Helena Bajaj Larsen
Créatrice Textile, une personnalité colorée !
Helena Bajaj Larsen est une Créatrice Textile. La soie, l’Inde, sa famille et sa large palette de formations artistiques constituent les éléments majeurs de la source de sa technique et de ses inspirations. Elle explique son choix de sujet de thèse et l’importance de cette dernière dans son parcours artistique. Une personnalité colorée qui vise à explorer de nouveaux supports ou apposer son art. Découverte de ses tissus, ses inspirations et son lien étroit avec l’Inde.
Pouvez-vous nous présenter votre parcours ?
J’ai 27 ans et je suis d’origine indienne par ma mère et norvégienne par mon père. J’ai intégré la Parsons Design School à New York pour un Bachelor en fashion design (stylisme) avec une spécialisation Materiality (textile). Pendant ces quatre années, j’ai réalisé un semestre à Saint Martins à Londres dans un programme spécialisé sur les textiles imprimés. Pendant cette période, j’ai effectué des stages en alternance : chez Marie Katrantzou, Vogue, Thakoon, Nina Ricci… ainsi que des stages de broderie en Inde.
J’ai très vite découvert un attrait particulier pour le tissu, et en particulier la soie. Pour ma thèse de fin d’études à Parsons, j’ai développé une collection de tissus en soie peints à la main. Chaque tissu est donc unique. Après mes études, j’ai postulé à de nombreux concours à travers lesquels j’ai pu avoir des accès à des incubateurs, etc. J’ai notamment travaillé deux mois pour la marque Urban Zen de Donna Karan à Port-au-Prince pour développer des collections avec des artisans haïtiens pour ses boutiques aux US.
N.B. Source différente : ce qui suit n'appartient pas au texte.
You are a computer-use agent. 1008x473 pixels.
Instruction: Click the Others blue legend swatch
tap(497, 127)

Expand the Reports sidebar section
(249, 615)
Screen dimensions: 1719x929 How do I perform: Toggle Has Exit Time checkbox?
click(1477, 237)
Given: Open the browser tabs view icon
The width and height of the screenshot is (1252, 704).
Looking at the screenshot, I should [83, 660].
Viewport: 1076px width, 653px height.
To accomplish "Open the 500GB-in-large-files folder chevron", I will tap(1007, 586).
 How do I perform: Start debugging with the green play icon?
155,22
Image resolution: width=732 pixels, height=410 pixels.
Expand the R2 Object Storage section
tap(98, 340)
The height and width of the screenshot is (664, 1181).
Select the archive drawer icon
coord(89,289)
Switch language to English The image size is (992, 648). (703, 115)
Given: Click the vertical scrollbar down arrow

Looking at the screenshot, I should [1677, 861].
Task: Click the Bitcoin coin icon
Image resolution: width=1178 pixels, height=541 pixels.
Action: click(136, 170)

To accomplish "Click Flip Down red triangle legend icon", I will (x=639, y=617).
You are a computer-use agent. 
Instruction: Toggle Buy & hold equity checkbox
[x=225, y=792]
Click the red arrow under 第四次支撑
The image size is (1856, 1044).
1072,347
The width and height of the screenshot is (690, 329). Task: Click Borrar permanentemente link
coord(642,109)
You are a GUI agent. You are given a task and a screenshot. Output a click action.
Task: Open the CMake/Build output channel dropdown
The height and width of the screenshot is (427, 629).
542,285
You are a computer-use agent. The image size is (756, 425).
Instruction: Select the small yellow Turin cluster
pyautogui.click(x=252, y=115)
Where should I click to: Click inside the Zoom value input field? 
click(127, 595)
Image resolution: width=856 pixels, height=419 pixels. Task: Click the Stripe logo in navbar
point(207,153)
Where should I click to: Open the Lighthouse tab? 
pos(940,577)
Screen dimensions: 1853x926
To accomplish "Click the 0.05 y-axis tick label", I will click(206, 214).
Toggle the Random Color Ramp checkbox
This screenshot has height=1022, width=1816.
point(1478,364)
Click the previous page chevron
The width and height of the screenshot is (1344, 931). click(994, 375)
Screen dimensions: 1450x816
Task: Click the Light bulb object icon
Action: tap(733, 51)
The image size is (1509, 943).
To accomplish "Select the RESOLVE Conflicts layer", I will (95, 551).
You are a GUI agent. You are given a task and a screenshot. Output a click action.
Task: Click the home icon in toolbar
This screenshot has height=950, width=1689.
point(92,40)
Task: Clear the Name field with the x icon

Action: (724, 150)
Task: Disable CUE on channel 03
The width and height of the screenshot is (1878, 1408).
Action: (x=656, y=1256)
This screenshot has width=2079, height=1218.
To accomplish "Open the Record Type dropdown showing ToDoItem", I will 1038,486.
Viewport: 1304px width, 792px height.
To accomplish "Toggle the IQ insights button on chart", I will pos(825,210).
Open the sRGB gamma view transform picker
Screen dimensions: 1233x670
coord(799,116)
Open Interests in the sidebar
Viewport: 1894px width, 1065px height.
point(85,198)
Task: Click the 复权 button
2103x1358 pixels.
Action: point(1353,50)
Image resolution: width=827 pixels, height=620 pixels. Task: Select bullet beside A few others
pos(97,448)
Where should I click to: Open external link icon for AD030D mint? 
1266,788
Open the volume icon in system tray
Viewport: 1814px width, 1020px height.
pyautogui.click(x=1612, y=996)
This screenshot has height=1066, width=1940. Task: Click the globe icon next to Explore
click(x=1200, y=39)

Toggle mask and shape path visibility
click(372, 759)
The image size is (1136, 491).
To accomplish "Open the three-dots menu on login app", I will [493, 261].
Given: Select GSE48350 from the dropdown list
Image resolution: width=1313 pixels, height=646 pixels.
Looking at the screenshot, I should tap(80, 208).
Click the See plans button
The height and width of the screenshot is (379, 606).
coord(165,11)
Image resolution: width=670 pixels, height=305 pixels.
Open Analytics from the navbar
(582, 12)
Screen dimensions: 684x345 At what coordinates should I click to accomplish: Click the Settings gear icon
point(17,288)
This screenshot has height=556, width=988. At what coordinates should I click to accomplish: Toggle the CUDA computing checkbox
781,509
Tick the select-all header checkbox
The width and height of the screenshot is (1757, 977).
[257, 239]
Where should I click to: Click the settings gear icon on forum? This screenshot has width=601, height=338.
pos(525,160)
C’est là que j’ai été exposée à des matériaux et produits différents du tissu et de la mode : des objets maison, des accessoires en cuir, de la céramique, du bois, de la corne… Ce qui a confirmé mon désir d’être artiste textile pour des projets divers plutôt qu’uniquement la mode.
Comment avez-vous lancé votre propre entreprise ?
Le premier incubateur que j’ai ensuite intégré était en Inde. J’y ai développé une nouvelle collection en février 2018, ce qui a officiellement lancé ma marque. J’ai eu la chance d’être beaucoup couverte par la presse indienne, et ma carrière s’est réellement lancée là-bas, sur le marché indien.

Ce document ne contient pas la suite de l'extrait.